**Description of the task**
When a line below holds the string "will", show that line.

───── Entries shown

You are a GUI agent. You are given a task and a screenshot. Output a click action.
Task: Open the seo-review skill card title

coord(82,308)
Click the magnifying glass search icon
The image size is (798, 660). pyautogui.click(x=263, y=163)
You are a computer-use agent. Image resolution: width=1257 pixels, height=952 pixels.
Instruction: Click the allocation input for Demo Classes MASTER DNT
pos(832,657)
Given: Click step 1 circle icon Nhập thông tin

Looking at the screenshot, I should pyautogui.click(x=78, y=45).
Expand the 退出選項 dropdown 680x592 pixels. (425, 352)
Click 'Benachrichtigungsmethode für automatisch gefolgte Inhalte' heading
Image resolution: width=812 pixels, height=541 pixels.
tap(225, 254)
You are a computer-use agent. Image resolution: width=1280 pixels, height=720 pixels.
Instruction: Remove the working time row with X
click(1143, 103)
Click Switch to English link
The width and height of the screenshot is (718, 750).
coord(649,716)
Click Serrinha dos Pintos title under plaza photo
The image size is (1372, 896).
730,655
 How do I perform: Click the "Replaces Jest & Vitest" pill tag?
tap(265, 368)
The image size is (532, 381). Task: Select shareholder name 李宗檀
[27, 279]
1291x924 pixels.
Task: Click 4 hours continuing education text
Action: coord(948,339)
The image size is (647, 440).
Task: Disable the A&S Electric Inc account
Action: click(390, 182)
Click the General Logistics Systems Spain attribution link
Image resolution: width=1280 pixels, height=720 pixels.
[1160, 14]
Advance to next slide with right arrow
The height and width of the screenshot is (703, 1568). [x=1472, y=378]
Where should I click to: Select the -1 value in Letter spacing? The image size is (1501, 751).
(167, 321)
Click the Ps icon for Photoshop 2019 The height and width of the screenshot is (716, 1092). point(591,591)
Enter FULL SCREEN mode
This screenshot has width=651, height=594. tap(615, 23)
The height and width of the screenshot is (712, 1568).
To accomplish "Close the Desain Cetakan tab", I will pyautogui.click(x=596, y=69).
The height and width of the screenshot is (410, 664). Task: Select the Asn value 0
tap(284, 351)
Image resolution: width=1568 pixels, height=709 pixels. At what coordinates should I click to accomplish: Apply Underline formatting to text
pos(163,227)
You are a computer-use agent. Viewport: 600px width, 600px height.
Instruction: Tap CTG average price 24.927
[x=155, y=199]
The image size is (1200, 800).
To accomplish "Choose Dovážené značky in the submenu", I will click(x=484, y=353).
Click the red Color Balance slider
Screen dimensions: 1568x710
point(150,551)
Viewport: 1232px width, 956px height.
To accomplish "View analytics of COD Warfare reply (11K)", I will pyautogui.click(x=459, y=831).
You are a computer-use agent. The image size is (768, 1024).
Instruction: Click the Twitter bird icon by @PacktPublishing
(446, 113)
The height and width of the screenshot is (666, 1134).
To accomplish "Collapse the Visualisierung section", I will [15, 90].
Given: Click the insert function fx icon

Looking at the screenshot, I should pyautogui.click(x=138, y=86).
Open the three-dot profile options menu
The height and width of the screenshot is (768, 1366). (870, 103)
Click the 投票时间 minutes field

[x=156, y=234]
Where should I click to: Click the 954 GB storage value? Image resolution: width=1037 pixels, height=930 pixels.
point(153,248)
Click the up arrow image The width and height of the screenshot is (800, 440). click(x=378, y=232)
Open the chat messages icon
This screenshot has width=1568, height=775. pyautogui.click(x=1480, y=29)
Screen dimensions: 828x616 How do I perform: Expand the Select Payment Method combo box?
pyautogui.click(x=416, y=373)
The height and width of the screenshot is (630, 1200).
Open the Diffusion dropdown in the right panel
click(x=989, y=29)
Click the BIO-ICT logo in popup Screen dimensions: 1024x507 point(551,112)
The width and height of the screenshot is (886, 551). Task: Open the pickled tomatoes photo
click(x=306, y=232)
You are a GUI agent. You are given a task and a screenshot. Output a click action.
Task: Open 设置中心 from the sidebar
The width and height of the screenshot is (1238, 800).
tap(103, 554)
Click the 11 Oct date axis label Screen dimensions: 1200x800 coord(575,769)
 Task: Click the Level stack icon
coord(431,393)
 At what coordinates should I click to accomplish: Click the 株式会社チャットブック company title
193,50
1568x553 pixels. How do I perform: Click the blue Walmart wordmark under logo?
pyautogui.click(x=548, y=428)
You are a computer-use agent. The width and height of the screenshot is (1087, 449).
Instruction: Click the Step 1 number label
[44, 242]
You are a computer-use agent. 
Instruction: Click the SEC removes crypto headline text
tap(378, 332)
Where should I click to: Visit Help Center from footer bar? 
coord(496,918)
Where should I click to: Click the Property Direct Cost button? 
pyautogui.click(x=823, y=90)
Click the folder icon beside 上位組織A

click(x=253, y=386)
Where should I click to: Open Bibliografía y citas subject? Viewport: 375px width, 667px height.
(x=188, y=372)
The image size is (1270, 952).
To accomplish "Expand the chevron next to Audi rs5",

──────────

**Written solution**
To accomplish "Close the Desain Cetakan tab", I will pyautogui.click(x=596, y=69).
To accomplish "Choose Dovážené značky in the submenu", I will click(x=484, y=353).
To accomplish "View analytics of COD Warfare reply (11K)", I will pyautogui.click(x=459, y=831).
To accomplish "Collapse the Visualisierung section", I will [15, 90].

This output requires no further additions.